+++ Data
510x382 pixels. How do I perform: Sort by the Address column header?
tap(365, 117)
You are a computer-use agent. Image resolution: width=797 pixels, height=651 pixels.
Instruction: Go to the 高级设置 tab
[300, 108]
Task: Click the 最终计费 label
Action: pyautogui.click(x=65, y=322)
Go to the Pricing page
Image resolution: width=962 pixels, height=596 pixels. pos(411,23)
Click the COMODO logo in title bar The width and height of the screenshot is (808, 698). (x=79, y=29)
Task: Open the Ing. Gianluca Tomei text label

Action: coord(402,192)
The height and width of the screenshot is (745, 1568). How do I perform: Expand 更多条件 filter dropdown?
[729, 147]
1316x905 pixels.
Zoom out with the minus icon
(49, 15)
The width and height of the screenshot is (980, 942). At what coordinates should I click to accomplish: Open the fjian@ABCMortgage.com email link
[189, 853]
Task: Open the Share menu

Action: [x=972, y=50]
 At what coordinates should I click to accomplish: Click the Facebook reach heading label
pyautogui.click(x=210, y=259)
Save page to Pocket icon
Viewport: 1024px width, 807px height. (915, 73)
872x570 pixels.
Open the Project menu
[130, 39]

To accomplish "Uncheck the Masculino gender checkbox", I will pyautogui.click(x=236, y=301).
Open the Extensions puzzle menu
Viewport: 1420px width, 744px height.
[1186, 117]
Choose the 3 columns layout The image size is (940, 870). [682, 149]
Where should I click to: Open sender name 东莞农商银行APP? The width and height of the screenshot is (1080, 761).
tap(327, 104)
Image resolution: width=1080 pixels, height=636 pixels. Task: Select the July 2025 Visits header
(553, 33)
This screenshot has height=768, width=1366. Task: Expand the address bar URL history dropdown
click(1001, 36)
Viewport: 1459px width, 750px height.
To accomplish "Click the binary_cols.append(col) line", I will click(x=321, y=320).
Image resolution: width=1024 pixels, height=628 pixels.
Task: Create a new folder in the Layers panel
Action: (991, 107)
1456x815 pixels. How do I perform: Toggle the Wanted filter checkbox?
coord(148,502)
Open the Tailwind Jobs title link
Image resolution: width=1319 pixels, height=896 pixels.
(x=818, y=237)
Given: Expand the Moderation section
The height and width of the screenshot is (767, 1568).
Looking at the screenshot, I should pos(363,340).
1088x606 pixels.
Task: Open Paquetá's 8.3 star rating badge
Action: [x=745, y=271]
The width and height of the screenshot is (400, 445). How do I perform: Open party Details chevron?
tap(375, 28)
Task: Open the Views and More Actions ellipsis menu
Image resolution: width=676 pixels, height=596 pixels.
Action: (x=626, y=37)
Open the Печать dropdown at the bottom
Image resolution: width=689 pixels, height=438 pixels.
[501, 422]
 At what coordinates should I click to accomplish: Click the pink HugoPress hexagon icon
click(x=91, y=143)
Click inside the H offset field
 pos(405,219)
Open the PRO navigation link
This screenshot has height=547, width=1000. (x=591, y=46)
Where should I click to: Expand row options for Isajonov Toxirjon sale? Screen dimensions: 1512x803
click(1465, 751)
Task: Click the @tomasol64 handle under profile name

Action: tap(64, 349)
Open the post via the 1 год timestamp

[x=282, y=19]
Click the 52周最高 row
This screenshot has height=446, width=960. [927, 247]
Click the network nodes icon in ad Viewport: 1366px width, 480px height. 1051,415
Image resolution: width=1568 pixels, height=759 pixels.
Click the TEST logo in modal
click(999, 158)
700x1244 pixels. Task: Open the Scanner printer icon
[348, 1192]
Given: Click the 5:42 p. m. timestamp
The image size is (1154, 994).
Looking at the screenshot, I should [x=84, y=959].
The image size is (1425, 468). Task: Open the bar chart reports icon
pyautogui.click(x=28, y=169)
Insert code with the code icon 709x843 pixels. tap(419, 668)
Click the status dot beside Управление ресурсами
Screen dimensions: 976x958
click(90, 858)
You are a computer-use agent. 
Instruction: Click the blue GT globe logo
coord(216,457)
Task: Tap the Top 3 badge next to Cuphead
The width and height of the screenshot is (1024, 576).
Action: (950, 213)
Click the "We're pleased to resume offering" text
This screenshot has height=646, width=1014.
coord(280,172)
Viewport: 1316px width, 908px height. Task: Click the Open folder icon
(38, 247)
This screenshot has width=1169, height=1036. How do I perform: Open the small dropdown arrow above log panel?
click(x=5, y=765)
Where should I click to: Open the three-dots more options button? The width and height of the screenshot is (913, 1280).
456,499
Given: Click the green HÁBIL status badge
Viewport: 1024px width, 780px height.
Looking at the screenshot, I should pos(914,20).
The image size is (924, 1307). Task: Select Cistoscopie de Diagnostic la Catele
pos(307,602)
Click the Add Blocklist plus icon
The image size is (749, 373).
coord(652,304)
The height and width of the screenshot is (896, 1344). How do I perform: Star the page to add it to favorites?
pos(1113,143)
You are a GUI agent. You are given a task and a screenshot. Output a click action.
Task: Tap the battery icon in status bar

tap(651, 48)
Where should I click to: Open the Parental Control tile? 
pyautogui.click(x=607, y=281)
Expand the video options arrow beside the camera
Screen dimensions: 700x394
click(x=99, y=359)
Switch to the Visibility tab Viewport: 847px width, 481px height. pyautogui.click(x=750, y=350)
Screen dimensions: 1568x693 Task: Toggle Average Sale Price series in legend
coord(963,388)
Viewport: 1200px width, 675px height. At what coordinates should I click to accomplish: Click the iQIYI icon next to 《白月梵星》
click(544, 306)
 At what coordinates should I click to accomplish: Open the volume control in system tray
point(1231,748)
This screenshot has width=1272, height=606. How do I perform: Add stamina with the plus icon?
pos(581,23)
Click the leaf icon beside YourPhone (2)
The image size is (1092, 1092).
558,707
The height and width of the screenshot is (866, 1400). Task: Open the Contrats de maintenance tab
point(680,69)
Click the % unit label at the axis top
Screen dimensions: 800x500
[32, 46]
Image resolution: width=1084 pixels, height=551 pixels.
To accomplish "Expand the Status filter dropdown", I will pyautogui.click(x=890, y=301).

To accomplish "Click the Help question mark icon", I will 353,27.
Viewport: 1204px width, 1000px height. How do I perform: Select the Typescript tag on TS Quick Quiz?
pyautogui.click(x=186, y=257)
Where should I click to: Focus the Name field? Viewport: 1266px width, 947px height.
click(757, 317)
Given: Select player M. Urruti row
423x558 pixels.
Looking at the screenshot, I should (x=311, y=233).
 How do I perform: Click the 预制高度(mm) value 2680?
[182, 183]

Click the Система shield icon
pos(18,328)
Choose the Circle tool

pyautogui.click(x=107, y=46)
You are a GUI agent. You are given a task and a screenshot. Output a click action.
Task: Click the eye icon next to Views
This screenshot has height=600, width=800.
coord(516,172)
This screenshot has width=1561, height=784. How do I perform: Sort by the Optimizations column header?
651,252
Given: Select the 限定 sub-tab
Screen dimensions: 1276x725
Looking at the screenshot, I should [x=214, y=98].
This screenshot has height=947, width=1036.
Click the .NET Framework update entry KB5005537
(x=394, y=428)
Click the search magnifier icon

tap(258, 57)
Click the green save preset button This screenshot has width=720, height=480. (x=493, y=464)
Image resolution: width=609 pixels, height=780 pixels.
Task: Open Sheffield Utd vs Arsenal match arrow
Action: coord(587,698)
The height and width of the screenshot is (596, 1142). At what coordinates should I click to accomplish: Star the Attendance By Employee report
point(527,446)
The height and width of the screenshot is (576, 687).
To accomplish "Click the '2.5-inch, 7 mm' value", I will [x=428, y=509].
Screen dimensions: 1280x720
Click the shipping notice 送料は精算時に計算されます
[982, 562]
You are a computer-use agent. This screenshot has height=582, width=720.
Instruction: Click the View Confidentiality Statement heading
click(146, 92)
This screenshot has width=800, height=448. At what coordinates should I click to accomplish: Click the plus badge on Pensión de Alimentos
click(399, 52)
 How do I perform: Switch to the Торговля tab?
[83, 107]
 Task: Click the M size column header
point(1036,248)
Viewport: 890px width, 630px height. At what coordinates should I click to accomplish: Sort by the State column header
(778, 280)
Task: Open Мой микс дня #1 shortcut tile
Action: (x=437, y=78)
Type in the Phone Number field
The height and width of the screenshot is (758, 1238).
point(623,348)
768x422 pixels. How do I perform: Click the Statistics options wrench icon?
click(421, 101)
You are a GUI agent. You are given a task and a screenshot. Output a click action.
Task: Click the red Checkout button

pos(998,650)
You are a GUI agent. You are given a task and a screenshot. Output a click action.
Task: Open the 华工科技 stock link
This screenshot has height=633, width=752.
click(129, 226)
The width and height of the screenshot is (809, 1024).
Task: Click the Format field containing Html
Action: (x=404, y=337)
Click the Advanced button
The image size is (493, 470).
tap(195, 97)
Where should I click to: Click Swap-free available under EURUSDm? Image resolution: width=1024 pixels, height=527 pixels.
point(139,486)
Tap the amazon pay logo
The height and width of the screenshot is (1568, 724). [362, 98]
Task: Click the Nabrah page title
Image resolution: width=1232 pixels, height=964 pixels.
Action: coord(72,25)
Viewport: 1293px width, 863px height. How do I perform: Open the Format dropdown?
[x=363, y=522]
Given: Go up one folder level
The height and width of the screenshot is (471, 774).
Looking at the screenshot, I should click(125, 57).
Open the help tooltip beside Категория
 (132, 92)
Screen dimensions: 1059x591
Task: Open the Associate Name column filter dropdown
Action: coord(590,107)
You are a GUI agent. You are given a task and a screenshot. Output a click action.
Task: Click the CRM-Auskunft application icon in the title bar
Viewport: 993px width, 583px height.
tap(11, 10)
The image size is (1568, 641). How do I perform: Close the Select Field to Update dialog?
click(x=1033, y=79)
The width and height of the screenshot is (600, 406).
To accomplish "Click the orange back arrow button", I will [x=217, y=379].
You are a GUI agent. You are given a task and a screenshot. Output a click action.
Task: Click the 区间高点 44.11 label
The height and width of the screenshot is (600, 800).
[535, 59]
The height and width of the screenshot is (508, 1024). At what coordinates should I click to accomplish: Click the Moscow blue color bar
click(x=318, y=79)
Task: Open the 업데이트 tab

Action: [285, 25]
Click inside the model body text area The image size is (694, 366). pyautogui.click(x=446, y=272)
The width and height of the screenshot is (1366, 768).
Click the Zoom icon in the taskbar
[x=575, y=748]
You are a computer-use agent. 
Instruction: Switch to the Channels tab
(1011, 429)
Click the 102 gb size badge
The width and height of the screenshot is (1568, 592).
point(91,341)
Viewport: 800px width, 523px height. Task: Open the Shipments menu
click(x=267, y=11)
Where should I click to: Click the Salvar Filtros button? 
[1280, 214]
++++++
About this task = Once you have found every line above holding the word "computer", copy those lines.

Exercise result =
You are a computer-use agent. Image resolution: width=797 pixels, height=651 pixels.
You are a computer-use agent. 
You are a computer-use agent. This screenshot has height=582, width=720.
You are a computer-use agent. 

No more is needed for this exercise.